- _Texto do exercício_
▼

Adilsinho continua preso em Brasília após decisão do Ministério Público, garantindo combate à organização criminosa envolvida em homicídios e tráfico ilegal de cigarros.

O Grupo de Atuação Especial de Combate ao Crime Organizado (Gaeco) do Ministério Público do Estado do Rio de Janeiro anunciou uma vitória importante em sua luta contra a criminalidade organizada. A 3ª Vara Federal Criminal decidiu, em 26 de fevereiro deste ano, que Adilson Oliveira Coutinho Filho, popularmente conhecido como Adilsinho, deve permanecer preso na Penitenciária Federal em Brasília. Essa decisão foi impulsionada pela solicitação do Gaeco, que evidenciou o papel de liderança de Adilsinho em uma organização criminosa responsável por crimes violentos.

De acordo com informações apresentadas ao tribunal, o grupo que Adilsinho lidera é envolvido em graves crimes, incluindo homicídios relacionados ao comércio ilegal de cigarros provenientes do Paraguai. Além disso, a organização tem vínculo com o jogo do bicho e mantém relacionamentos com setores de segurança dos estados. Essa abrangente rede criminosa levanta sérias preocupações sobre a possibilidade de interferência nas investigações caso Adilsinho fosse transferido para um presídio em sua cidade natal.

O juiz responsável pelo caso destacou que a permanência de Adilsinho em um presídio federal é crucial para a integridade das investigações em andamento. A decisão enfatizou que manter o acusado em uma unidade penitenciária distante pode evitar qualquer tipo de interferência na coleta de provas e nas atividades investigativas do Gaeco e da Polícia Federal.

▲

- _Dados_

▼

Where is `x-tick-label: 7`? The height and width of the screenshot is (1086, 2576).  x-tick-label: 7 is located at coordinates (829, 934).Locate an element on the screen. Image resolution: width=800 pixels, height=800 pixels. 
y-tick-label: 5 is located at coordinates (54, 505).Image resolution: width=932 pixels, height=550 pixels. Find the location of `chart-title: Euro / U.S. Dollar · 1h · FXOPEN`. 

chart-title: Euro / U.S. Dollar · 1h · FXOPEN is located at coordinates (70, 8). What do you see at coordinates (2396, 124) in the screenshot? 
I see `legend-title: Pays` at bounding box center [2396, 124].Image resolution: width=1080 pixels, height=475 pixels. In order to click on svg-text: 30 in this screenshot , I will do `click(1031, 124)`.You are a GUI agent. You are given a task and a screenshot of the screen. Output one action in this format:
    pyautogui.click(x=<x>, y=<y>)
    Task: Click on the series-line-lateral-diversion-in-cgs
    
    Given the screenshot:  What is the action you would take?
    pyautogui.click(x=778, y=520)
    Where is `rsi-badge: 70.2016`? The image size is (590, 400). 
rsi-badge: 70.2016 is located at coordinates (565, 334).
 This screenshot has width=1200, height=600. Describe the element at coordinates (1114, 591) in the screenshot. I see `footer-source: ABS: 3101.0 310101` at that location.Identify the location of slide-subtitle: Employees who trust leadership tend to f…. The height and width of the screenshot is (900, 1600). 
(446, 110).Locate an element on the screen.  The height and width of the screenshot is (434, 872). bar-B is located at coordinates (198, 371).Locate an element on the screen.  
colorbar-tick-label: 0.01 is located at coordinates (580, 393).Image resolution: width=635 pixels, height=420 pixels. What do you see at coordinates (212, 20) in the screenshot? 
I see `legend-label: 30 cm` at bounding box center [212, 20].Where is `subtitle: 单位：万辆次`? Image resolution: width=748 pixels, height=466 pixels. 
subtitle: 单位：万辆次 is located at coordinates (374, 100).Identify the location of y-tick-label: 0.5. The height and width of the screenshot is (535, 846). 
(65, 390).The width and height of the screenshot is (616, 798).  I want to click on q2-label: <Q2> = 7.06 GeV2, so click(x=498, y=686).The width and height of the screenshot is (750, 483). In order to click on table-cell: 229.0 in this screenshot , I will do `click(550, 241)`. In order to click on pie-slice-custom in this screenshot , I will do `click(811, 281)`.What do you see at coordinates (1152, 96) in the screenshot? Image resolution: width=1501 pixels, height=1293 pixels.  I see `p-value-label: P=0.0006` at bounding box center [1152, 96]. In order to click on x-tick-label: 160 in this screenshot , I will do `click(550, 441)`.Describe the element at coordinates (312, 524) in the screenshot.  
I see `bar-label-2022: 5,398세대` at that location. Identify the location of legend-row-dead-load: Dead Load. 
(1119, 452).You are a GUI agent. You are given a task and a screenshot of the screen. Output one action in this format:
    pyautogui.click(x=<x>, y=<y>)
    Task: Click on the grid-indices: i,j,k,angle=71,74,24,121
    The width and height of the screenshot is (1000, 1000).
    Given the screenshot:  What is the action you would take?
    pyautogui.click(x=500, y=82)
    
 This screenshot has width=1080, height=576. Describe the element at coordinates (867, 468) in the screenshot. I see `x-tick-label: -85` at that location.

▲

- _O que fazer_
- a) No texto sobre a prisão de Adilsinho, reescreva o trecho que começa com as palavras "O juiz responsável" e termina com "da Polícia Federal.", substituindo "juiz" por "magistrado".
- b) Resuma em duas frases o texto sobre a prisão de Adilsinho.

- _Respostas dos exercícios_
- a)
O magistrado responsável pelo caso destacou que a permanência de Adilsinho em um presídio federal é crucial para a integridade das investigações em andamento. A decisão enfatizou que manter o acusado em uma unidade penitenciária distante pode evitar qualquer tipo de interferência na coleta de provas e nas atividades investigativas do Gaeco e da Polícia Federal.

- b) A pedido do Gaeco do Ministério Público do Rio de Janeiro, a 3ª Vara Federal Criminal decidiu, em 26 de fevereiro, que Adilsinho deve permanecer preso na Penitenciária Federal em Brasília. Ele é apontado como líder de uma organização criminosa envolvida em homicídios ligados ao comércio ilegal de cigarros do Paraguai, e o juiz considerou que mantê-lo em um presídio federal distante evita interferências nas investigações.